=== Written exercise ===
Extract every line of the material below that contains the string "page", matching case exactly.

Records contained in a dataset
========
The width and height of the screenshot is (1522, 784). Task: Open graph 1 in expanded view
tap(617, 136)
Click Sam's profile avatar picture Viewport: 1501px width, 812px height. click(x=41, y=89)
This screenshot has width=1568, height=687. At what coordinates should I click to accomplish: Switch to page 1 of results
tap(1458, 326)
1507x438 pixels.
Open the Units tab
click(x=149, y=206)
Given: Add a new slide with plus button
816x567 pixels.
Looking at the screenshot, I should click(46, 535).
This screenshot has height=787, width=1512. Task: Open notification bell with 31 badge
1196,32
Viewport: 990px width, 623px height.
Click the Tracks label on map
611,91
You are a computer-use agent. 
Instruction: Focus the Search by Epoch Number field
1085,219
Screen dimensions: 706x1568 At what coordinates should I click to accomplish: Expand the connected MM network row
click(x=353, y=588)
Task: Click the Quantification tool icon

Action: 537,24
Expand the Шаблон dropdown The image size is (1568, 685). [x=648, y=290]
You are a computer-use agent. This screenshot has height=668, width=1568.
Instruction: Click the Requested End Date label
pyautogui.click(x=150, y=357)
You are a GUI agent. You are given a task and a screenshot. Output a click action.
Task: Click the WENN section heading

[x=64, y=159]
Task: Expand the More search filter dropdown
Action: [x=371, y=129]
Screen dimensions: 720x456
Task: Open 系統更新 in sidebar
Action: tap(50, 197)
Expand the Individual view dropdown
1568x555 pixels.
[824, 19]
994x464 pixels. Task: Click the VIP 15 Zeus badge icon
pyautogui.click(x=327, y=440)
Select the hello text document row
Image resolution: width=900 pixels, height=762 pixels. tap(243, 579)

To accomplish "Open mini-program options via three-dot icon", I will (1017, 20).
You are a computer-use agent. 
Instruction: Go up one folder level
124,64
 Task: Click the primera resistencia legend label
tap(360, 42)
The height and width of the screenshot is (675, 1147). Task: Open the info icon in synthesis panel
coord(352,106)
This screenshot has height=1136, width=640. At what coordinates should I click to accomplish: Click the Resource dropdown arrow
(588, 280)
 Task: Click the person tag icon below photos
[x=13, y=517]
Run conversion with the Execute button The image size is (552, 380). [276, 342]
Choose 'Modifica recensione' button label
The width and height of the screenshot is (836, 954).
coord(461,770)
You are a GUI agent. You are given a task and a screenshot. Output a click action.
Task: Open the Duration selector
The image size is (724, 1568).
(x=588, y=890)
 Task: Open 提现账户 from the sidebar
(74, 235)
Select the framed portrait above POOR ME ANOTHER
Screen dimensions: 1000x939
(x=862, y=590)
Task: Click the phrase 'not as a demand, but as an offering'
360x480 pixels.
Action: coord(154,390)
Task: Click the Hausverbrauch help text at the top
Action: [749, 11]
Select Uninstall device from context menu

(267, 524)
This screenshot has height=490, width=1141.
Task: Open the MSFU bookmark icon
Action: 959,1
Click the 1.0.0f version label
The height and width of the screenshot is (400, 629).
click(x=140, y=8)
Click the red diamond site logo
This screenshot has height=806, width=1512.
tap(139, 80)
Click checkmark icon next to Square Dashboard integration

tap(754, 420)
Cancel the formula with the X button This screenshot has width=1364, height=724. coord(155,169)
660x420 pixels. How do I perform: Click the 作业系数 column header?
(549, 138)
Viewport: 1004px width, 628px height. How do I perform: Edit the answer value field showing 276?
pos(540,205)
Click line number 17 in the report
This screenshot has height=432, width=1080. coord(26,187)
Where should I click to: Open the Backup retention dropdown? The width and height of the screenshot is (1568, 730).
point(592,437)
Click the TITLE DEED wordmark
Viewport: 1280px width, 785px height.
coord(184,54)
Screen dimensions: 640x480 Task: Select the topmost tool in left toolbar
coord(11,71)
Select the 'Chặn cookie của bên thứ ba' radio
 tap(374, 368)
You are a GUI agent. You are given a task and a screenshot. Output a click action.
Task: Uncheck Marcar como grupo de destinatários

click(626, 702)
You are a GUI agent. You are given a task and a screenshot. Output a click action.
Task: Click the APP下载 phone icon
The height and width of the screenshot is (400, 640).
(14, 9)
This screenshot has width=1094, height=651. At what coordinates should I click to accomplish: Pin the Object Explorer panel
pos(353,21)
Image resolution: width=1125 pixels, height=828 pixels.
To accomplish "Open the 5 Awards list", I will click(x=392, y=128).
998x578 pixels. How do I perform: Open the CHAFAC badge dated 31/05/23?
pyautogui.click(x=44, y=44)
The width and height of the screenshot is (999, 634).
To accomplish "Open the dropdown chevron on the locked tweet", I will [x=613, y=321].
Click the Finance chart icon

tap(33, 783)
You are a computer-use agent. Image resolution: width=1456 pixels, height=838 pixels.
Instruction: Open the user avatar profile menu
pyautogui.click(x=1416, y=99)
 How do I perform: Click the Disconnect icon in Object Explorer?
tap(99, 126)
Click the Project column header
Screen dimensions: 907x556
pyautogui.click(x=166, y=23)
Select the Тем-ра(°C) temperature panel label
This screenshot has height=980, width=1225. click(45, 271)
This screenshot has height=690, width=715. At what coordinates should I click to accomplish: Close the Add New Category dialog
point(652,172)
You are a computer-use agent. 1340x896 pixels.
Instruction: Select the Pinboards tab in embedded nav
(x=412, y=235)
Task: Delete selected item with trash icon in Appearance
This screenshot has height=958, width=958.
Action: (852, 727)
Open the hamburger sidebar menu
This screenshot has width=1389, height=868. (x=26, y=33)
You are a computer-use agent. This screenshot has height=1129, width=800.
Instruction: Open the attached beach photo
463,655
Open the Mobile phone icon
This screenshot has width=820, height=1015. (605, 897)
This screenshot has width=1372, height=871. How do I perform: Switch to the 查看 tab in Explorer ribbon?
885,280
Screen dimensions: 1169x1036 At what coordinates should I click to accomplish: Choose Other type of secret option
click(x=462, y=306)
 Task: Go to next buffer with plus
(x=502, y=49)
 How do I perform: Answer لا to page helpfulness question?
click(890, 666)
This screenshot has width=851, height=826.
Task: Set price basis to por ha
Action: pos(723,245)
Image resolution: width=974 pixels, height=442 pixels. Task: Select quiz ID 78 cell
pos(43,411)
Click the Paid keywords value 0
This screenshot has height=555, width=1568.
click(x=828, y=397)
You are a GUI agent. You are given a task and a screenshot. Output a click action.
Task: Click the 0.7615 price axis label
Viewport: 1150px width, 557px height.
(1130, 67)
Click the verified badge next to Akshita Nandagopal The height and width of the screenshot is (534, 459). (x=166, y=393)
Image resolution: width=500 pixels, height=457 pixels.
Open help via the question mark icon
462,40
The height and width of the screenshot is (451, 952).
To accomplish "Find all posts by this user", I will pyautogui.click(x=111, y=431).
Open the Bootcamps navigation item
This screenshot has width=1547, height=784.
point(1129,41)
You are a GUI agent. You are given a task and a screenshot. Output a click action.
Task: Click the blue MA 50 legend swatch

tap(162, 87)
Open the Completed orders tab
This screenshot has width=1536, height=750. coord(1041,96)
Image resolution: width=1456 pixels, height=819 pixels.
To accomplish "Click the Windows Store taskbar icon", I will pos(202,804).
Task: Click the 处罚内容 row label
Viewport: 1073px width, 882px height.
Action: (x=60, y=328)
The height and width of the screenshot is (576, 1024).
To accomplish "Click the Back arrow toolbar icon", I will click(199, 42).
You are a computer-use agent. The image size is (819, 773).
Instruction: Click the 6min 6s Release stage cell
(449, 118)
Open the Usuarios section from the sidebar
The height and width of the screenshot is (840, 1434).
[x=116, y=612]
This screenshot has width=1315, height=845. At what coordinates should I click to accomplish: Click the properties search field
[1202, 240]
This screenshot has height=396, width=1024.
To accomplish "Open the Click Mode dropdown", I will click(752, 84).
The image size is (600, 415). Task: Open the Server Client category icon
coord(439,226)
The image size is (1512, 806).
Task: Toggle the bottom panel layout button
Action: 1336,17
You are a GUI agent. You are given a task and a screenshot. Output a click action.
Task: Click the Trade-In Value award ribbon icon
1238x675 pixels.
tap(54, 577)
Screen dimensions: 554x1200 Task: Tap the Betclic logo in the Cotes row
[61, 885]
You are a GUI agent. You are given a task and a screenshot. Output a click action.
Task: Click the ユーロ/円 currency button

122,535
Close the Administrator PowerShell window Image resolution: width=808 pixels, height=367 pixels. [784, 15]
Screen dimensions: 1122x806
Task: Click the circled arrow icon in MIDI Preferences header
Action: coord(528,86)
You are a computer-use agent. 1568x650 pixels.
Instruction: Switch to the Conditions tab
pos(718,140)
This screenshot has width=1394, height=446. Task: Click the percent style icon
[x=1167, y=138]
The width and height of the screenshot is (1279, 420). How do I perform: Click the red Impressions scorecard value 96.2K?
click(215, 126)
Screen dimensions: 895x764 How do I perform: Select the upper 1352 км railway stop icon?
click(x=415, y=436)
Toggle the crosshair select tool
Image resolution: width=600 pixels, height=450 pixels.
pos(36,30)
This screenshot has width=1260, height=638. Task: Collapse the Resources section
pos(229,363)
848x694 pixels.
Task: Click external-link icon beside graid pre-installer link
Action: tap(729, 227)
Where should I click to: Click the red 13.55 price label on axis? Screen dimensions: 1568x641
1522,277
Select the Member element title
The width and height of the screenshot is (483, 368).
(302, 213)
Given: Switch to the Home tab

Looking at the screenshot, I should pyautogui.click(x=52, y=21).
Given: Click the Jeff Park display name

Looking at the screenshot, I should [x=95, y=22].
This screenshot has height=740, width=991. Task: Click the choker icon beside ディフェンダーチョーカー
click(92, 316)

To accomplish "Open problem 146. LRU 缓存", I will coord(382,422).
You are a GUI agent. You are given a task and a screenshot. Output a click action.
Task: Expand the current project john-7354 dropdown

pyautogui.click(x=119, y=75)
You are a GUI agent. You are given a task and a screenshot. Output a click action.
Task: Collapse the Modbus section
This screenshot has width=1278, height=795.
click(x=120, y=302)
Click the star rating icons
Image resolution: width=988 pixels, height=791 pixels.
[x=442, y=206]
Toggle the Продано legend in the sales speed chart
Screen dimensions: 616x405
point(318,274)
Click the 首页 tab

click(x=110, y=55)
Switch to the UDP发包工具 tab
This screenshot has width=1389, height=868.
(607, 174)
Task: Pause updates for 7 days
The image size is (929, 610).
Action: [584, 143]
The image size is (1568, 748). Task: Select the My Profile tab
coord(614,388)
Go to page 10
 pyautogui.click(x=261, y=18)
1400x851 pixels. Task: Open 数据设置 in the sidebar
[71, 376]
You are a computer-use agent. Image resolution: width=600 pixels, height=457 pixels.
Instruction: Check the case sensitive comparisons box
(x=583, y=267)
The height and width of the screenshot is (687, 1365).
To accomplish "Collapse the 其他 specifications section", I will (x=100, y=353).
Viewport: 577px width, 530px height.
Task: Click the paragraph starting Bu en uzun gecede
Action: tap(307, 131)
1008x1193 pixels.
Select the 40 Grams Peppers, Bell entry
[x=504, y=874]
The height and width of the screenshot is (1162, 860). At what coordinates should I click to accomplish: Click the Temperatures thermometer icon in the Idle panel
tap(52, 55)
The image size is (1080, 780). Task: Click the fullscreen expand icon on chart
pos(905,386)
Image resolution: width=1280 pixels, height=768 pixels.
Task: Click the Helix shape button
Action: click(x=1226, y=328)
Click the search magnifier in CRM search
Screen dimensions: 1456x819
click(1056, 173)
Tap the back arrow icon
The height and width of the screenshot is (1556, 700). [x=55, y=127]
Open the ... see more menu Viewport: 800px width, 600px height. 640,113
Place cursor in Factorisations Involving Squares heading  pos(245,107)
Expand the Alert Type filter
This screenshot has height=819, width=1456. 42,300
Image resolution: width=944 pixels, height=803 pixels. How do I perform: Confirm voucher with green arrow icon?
========
=== Response ===
This screenshot has width=1568, height=687. At what coordinates should I click to accomplish: Switch to page 1 of results
 How do I perform: Answer لا to page helpfulness question?
Go to page 10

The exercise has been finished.